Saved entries
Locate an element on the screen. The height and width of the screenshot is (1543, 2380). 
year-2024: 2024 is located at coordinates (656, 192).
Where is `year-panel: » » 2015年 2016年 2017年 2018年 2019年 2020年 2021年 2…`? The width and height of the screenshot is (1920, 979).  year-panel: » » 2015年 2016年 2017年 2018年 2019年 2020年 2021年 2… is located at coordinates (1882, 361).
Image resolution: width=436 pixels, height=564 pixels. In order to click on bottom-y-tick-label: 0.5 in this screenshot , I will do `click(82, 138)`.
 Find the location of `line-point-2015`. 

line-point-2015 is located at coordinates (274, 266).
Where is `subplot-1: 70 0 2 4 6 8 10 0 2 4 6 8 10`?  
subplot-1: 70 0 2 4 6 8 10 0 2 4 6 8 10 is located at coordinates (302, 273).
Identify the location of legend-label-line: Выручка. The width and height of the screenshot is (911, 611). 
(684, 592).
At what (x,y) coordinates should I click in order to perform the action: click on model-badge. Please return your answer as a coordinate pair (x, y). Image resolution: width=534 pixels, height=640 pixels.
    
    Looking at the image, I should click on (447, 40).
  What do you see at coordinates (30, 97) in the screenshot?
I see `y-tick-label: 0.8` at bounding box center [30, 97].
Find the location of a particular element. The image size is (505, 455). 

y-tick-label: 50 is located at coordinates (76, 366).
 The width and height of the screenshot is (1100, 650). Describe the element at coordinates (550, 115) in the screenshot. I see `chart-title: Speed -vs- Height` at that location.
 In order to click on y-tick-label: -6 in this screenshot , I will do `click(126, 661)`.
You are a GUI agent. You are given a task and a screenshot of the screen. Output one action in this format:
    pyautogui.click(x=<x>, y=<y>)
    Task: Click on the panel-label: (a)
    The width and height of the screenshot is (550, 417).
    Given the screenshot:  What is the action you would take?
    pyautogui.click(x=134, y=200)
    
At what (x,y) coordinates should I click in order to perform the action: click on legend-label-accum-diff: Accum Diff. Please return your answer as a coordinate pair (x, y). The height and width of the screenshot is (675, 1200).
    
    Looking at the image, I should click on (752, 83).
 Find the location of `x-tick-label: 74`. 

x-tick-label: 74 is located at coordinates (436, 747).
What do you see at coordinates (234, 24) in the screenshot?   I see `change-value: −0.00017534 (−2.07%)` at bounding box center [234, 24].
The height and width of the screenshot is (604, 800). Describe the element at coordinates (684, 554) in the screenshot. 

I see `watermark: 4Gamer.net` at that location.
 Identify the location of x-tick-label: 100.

**Work task**
Can you retype all of the rows above word for word, without changing anything?

**Task answer**
Locate an element on the screen. The height and width of the screenshot is (1543, 2380). 
year-2024: 2024 is located at coordinates (656, 192).
Where is `year-panel: » » 2015年 2016年 2017年 2018年 2019年 2020年 2021年 2…`? The width and height of the screenshot is (1920, 979).  year-panel: » » 2015年 2016年 2017年 2018年 2019年 2020年 2021年 2… is located at coordinates (1882, 361).
Image resolution: width=436 pixels, height=564 pixels. In order to click on bottom-y-tick-label: 0.5 in this screenshot , I will do `click(82, 138)`.
 Find the location of `line-point-2015`. 

line-point-2015 is located at coordinates (274, 266).
Where is `subplot-1: 70 0 2 4 6 8 10 0 2 4 6 8 10`?  
subplot-1: 70 0 2 4 6 8 10 0 2 4 6 8 10 is located at coordinates (302, 273).
Identify the location of legend-label-line: Выручка. The width and height of the screenshot is (911, 611). 
(684, 592).
At what (x,y) coordinates should I click in order to perform the action: click on model-badge. Please return your answer as a coordinate pair (x, y). Image resolution: width=534 pixels, height=640 pixels.
    
    Looking at the image, I should click on (447, 40).
  What do you see at coordinates (30, 97) in the screenshot?
I see `y-tick-label: 0.8` at bounding box center [30, 97].
Find the location of a particular element. The image size is (505, 455). 

y-tick-label: 50 is located at coordinates (76, 366).
 The width and height of the screenshot is (1100, 650). Describe the element at coordinates (550, 115) in the screenshot. I see `chart-title: Speed -vs- Height` at that location.
 In order to click on y-tick-label: -6 in this screenshot , I will do `click(126, 661)`.
You are a GUI agent. You are given a task and a screenshot of the screen. Output one action in this format:
    pyautogui.click(x=<x>, y=<y>)
    Task: Click on the panel-label: (a)
    The width and height of the screenshot is (550, 417).
    Given the screenshot:  What is the action you would take?
    pyautogui.click(x=134, y=200)
    
At what (x,y) coordinates should I click in order to perform the action: click on legend-label-accum-diff: Accum Diff. Please return your answer as a coordinate pair (x, y). The height and width of the screenshot is (675, 1200).
    
    Looking at the image, I should click on (752, 83).
 Find the location of `x-tick-label: 74`. 

x-tick-label: 74 is located at coordinates (436, 747).
What do you see at coordinates (234, 24) in the screenshot?   I see `change-value: −0.00017534 (−2.07%)` at bounding box center [234, 24].
The height and width of the screenshot is (604, 800). Describe the element at coordinates (684, 554) in the screenshot. 

I see `watermark: 4Gamer.net` at that location.
 Identify the location of x-tick-label: 100.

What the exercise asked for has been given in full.